Blame it if you want on global warming, like the fire in La Palma, the 45 degrees in Figueres, the dry reservoirs and the lack of snow for skiing at Christmas. But the truth is that the tectonic plates have moved, and a new infernal circle has appeared in the kitchens of the Earth. To the nine that Dante reserved for the unbaptized, the miserly, the gluttonous, the angry and lazy, the lustful, the heretic, the fraudster, the violent and the traitor, a new one must be added for the British Conservatives as punishment for the decade and a half of austerity they have subjected the country to, the terrible management of the economy, the Machiavellian antics of Boris Johnson, the uselessness of Theresa May and Liz Tru ss, and Brexit.

The Tories have plunged into the political hell that awaits them with the results of three by-elections, of which they have lost two (Selby in Yorkshire and Frome in Somerset) in landslides, despite being their traditional strongholds, and have won the third (Uxbridge, in the London metropolitan area, Johnson’s former seat) by the hair, with a very small majority, and thanks to only one local issue: opposition to a polluting vehicle tax nts

Should the voting trend be repeated in the general election at the end of next year, or at least until January 2025, the Conservatives would not go to purgatory but to hell, their party of MPs would be reduced to a hundred and a half with luck, a rout similar to that of their Canadian colleagues in 1993. A lousy sign from their perspective has been the tactical vote between Labor and Liberal s to get them out of the way.

But the fact that some go to hell does not automatically mean that others go to heaven (Saint Peter is very scrupulous about who he lets in and who he doesn’t), and for Labour, the day also has a bittersweet balance. Triumph for victory in an agricultural and rural district of Yorkshire that voted to leave the European Union in 2016, the equivalent of a medieval castle inhabited by the Tories, but frustration and disappointment at having been unable to conquer Uxbridge.
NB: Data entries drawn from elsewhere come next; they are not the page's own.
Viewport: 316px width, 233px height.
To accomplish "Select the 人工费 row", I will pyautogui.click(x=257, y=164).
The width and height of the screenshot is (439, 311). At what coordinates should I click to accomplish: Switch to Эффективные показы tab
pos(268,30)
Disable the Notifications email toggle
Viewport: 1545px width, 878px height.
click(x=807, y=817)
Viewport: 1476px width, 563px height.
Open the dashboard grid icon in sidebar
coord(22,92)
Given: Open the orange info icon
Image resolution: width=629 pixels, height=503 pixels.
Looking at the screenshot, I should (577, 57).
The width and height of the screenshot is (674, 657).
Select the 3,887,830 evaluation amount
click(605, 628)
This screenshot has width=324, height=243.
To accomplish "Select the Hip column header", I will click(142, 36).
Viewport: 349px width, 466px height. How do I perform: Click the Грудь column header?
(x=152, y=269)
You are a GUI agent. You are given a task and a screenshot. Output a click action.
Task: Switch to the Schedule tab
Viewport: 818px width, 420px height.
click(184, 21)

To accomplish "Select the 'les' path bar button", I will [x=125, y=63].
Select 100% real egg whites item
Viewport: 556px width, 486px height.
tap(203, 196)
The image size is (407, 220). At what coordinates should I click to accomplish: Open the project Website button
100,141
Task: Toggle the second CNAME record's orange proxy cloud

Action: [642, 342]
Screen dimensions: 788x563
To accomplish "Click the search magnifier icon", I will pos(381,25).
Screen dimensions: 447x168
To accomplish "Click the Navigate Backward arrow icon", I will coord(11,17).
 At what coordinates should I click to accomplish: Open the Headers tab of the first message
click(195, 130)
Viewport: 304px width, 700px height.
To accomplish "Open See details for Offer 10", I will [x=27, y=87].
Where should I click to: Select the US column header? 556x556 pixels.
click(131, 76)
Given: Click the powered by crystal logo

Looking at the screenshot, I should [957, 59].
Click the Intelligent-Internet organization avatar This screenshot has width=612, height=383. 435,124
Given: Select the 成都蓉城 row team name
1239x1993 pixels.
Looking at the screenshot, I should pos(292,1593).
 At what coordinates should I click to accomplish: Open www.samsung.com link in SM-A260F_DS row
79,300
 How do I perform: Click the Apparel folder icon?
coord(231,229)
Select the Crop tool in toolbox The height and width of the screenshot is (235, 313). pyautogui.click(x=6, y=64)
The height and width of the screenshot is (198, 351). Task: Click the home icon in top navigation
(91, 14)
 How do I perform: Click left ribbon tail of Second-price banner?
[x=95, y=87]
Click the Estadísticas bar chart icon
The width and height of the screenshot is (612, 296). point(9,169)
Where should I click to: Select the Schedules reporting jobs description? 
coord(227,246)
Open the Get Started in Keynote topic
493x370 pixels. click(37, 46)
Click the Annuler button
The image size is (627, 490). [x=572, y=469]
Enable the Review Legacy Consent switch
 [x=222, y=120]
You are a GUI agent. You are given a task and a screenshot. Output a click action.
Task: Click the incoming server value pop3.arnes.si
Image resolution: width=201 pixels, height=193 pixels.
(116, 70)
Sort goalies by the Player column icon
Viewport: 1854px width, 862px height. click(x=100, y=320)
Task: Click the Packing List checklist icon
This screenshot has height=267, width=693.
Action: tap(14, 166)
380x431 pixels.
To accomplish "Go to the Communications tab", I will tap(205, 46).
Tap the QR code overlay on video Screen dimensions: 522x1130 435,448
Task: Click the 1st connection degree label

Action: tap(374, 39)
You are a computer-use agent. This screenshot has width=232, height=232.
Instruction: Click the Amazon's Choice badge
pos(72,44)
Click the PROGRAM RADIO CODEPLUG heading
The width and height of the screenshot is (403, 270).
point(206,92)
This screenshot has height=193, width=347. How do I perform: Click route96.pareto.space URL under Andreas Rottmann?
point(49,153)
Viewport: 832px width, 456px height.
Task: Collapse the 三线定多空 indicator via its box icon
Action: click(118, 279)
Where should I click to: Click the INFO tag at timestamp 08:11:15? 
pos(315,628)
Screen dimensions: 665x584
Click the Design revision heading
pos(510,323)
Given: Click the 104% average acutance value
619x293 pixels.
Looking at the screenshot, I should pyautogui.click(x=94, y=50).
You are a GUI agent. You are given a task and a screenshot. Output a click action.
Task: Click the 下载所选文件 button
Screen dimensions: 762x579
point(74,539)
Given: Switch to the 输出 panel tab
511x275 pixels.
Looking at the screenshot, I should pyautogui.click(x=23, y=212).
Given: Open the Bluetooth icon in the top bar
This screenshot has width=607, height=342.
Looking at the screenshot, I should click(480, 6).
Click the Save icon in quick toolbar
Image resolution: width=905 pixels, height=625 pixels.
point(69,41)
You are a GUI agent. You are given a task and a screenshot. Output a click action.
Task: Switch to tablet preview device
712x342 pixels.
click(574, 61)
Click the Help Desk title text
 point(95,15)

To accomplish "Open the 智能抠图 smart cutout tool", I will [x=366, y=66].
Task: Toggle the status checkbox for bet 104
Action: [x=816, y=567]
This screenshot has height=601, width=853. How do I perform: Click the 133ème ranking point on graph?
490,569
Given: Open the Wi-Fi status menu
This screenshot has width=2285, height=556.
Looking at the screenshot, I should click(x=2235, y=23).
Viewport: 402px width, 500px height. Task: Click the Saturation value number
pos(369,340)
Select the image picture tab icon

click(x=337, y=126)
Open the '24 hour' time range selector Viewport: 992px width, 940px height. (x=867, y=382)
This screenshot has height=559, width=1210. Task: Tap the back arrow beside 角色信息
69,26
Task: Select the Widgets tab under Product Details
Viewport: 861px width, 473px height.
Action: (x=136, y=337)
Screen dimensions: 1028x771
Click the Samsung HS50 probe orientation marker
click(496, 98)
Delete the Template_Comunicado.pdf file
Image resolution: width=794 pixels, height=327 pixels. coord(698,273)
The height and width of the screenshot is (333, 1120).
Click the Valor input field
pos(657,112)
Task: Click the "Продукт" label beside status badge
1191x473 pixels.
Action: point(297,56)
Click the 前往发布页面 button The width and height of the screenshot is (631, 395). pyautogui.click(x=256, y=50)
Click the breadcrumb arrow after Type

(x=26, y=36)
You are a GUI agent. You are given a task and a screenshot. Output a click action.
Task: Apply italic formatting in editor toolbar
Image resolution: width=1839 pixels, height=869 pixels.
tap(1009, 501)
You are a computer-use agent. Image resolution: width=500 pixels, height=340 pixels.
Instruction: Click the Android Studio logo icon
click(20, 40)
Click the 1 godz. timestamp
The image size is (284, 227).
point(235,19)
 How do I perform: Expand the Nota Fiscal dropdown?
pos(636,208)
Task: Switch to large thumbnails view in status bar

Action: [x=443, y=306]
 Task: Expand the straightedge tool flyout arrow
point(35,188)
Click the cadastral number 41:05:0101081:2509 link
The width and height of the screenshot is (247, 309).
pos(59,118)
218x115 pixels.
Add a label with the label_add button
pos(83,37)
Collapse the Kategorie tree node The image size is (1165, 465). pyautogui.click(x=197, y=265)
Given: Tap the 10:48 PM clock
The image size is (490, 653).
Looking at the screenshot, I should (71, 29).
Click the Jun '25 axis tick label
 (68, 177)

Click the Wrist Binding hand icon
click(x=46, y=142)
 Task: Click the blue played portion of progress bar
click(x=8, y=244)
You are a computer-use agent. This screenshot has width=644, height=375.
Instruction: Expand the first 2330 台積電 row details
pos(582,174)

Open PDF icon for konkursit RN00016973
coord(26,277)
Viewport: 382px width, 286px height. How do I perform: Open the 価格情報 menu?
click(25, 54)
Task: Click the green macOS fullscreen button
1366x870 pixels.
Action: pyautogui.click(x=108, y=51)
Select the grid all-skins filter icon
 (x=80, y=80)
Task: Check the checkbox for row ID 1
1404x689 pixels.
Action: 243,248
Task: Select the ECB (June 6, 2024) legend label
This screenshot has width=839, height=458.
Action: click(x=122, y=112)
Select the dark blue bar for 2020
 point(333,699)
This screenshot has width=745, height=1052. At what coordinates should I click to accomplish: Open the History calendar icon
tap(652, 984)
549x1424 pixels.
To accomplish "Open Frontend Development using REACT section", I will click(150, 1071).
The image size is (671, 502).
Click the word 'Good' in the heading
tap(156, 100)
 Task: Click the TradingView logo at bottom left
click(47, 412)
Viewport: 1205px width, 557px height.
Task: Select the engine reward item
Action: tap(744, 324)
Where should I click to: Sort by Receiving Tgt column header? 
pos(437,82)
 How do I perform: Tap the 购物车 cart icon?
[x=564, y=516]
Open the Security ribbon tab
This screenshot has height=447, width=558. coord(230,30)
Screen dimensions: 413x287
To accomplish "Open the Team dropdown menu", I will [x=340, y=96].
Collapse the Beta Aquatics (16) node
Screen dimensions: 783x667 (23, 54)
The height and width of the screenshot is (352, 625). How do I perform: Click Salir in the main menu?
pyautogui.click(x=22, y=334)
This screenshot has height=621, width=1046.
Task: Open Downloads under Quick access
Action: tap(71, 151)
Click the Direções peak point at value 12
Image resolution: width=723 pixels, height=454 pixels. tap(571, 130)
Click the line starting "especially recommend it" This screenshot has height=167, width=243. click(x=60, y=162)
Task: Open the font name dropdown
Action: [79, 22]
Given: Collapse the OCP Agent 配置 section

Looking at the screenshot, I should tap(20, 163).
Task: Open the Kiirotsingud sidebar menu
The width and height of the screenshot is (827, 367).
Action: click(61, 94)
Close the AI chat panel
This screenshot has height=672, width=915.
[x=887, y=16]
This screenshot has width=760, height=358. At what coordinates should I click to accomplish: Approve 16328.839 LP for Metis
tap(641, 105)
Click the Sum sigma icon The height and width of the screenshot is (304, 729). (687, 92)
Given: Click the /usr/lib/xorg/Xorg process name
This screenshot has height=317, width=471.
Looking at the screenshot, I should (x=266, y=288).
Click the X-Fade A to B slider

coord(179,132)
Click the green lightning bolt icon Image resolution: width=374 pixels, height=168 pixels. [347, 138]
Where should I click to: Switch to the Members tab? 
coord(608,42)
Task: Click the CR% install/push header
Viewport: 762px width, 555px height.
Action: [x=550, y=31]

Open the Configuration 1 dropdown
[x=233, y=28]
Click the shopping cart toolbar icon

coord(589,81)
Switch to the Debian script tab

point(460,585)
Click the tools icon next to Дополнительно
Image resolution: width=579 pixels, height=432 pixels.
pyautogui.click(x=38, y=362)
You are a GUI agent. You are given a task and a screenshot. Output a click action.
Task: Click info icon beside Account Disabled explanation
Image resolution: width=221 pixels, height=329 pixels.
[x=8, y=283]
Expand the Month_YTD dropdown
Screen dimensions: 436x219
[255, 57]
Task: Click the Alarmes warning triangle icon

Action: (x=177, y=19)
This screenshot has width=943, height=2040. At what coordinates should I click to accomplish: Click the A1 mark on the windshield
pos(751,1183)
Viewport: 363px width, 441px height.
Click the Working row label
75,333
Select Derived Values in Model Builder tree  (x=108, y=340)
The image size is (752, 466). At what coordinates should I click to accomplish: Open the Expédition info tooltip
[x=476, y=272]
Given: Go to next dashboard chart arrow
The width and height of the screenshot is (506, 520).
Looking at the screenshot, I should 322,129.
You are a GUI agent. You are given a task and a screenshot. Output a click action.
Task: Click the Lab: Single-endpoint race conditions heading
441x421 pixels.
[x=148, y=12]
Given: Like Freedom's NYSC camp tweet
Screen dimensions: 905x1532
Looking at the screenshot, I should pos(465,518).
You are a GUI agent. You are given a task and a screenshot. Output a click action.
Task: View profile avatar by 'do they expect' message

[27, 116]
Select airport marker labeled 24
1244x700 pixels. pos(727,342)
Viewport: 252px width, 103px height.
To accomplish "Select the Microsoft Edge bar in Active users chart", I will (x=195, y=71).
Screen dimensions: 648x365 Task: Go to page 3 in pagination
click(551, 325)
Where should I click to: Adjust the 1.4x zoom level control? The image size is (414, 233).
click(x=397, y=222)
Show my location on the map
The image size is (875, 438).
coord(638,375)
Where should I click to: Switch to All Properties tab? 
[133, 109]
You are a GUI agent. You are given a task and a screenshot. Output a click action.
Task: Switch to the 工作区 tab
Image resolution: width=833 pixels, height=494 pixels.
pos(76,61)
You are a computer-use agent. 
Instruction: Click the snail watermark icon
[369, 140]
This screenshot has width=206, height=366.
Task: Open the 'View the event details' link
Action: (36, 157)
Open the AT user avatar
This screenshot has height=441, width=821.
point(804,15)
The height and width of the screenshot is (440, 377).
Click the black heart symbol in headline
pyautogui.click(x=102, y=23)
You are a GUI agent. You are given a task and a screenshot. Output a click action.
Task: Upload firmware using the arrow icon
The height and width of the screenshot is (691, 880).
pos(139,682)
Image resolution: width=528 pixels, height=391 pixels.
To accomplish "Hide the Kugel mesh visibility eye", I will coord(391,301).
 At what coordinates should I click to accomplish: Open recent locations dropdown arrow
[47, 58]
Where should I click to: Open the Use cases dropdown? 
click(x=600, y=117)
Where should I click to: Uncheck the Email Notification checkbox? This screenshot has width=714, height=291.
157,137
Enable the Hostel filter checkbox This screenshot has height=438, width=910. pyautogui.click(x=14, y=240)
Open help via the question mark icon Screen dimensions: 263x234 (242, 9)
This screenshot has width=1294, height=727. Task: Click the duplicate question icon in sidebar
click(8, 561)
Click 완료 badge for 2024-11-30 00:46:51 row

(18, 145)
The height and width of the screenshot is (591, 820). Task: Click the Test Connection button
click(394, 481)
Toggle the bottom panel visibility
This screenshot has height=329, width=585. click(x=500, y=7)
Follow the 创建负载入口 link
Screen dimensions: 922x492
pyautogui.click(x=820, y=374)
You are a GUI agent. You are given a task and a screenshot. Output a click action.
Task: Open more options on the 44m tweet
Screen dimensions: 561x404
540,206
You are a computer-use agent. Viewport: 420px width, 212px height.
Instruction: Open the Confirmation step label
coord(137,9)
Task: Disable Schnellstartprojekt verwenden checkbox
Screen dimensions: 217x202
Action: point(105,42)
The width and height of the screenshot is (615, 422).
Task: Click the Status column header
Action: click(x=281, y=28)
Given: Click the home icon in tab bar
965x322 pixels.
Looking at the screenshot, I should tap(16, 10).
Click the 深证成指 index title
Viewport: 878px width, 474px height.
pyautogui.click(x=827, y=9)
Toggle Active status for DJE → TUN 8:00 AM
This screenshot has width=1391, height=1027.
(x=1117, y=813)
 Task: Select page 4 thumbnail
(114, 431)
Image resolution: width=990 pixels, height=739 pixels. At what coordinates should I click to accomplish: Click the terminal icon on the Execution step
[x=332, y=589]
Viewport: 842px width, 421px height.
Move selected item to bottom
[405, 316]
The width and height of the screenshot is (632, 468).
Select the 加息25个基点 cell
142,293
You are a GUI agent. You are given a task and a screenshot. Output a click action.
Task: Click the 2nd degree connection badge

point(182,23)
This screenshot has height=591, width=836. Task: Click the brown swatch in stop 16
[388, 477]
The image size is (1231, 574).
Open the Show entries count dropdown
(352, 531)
With inflation of 8% (the highest in the G-7) and a full-blown cost of living crisis, for the voters of that neighborhood of the capital, Mayor Sadiq Khan’s eagerness to expand to the suburbs the zone where the most polluting vehicles must pay the equivalent of fourteen euros a day to circulate, a serious problem for elderly people with old cars, and ruin for small traders with vans that cannot change.

Given the impact of the issue, Prime Minister Rishi Sunak will be tempted to make the growing resistance to decarbonisation by 2050 and the promotion of green energy one of the key points of his electoral programme. Labor is already in a bit of a retreat, wondering if they shouldn’t “listen to the voters” and go a little more slowly, and leave Khan’s environmental tax (who insists that “clean air is everyone’s right, a matter of social justice”) for later. The opposition is in a compromise. If he retreats, he would offend the most convinced environmentalists, and the votes he would win on the one hand could be lost to the left and among young people.

Voters may have already excommunicated the Tories, but Labor leader Keir Starmer has yet to receive their blessing. His tactic is to risk nothing, promise nothing because there is no money, and let the opponent wear himself down before delivering the final blow, just like Muhammad Ali did. The most revolutionary part of his program is to apply VAT to private schools. Nothing about raising taxes on the big fortunes, or nationalizing railways, electricity and gas and water companies, or considering returning to the single market, reforming the electoral system or extending subsidies to poor families. No wonder the left is not impressed.

However, everything suggests that the electoral alignment in the country has changed, and the coalition that Johnson forged (traditional Tories from the south of England and Eurosceptic ex-Labour and social conservatives) has disappeared. Brexit is not on the voters’ agenda, who see its drawbacks but consider it a done deal. A terrible omen for the current Government. Dant can now prepare to retouch his D ivinaComedy and add an inferno.